I mean this literally and figuratively. On the day I’m writing this, I’m wearing a sweater I wore a year ago and was reminded of when I saw a picture from back then. Except, now instead of booties and my favorite black jeans that are now two sizes too small, I’m wearing it with leggings and sneakers. I’ve gravitated towards comfort and ease - my wardrobe reflects this. I yearn for structure and style that fits into who I am now. It’s slow to find the pieces that work well, but it’s one of those pockets that I didn’t enjoy as much a year ago. I didn’t lose myself because of COVID, I birthed a new version of myself. I deserve the right to grow outside of the shadow of who I once was.

Respect your time

Our boundaries have become so muddled that what’s mine is yours and what’s yours is mine, all in very draining ways. We make assumptions that people are always available because no one is leaving their homes and the first person we make those assumptions about is ourselves. If you’re not respecting your time with yourself, no one else will. Put it on your calendar. Plan a real “date” with yourself. Get ready. Think about the joy you’ll feel at the end of it as a motivator to get you to stick to your plan. When someone asks if you can take the meeting, take the baby, or take the dog, say, “sorry, I’m busy.” Because you are and the time spent with yourself is necessary.

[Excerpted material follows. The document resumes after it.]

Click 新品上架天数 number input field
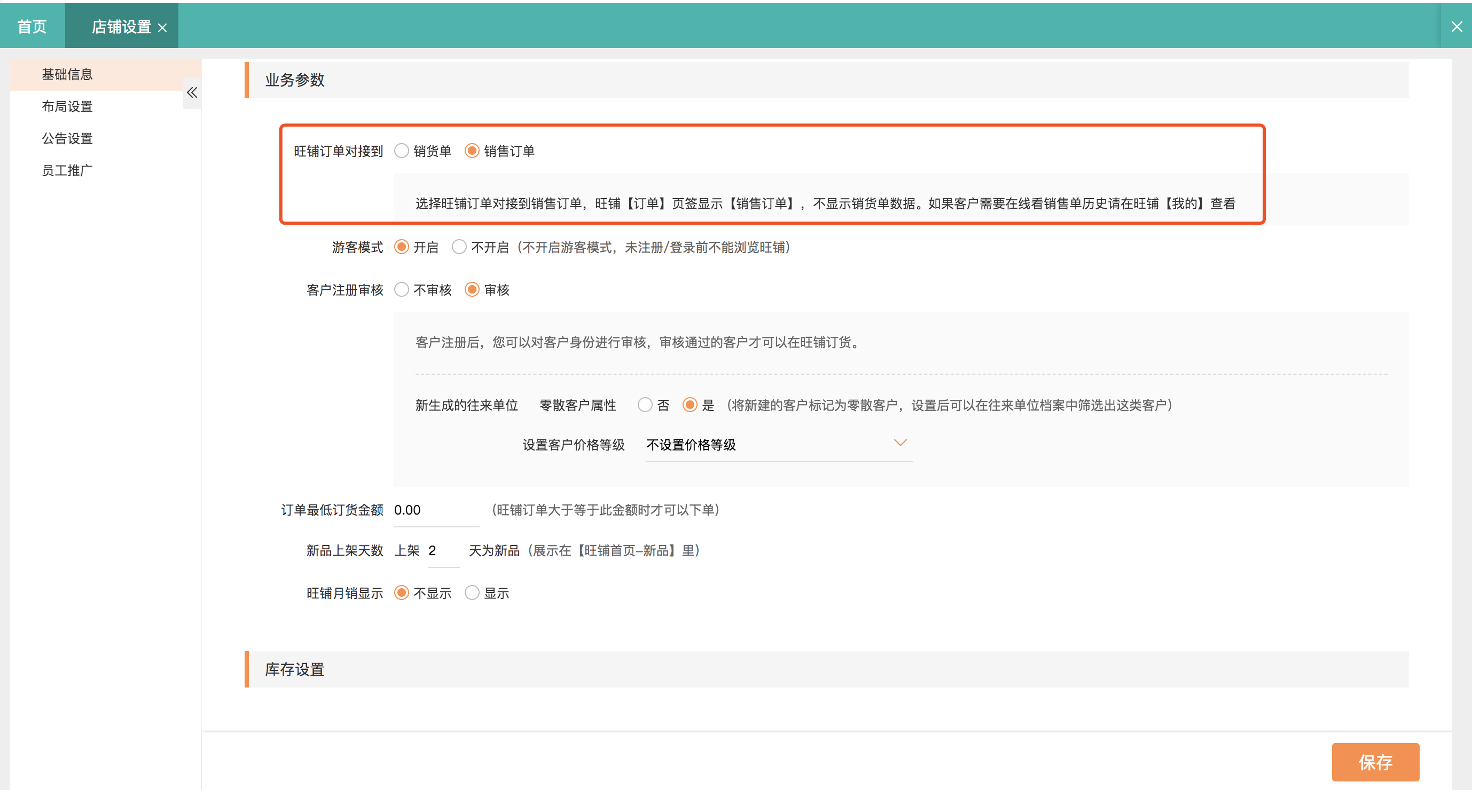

Dating yourself is not a luxury, it’s a necessity

Just because you’re home all the time, on the couch all the time, in comfy clothes all the time, doesn’t mean you’re automatically filling your cup. One of the biggest hiccups in the last year has been equating time at home with time that builds our relationship with ourselves. Like any relationship, we actually need to be intentional and try to build a relationship with ourselves. It’s not just a given. It’s also not a luxury, it’s a necessity. If you want to be good at your job, purposeful in your other relationships, or energized in your wellness, you need to learn more about what turns you on, what drains you, and where you find joy the most.

Plan for trial and error

Our old go-to solo dates may no longer work under the COVID umbrella. Trial and error will be the best way to find activities, stores, or events that make sense for you. Don’t be afraid to check out sites like EventBrite, CreativeMornings, or a basic search through Instagram to find COVID-friendly activities or solo date ideas. Lately, I’ve been following foodies in Portland to find the best to-go places that still give me the aesthetic adrenaline rush I need as a source of creativity, but are also super COVID safe.

I’ve leaned heavily into interior decorating over the last year and I don’t know if I would have discovered that passion and joy if it hadn’t been for COVID and so much time at home. I know it seems like so much of who we were has been lost as a result of the last year (and the truth is that we did lose so much of ourselves), but it doesn’t mean all of you is lost. The empty holes have been filled with other things, we need to pause to be able to spot them.

I’m such a caregiver that taking time for myself after a season of pouring myself into everyone else is like coming off an alcohol binge. I feel shame realizing how I’ve neglected myself, but it’s what I do after that burst of self-awareness that counts.

Will you hold onto the shame or will you notice it, thank it for pointing you in a different direction, and start moving?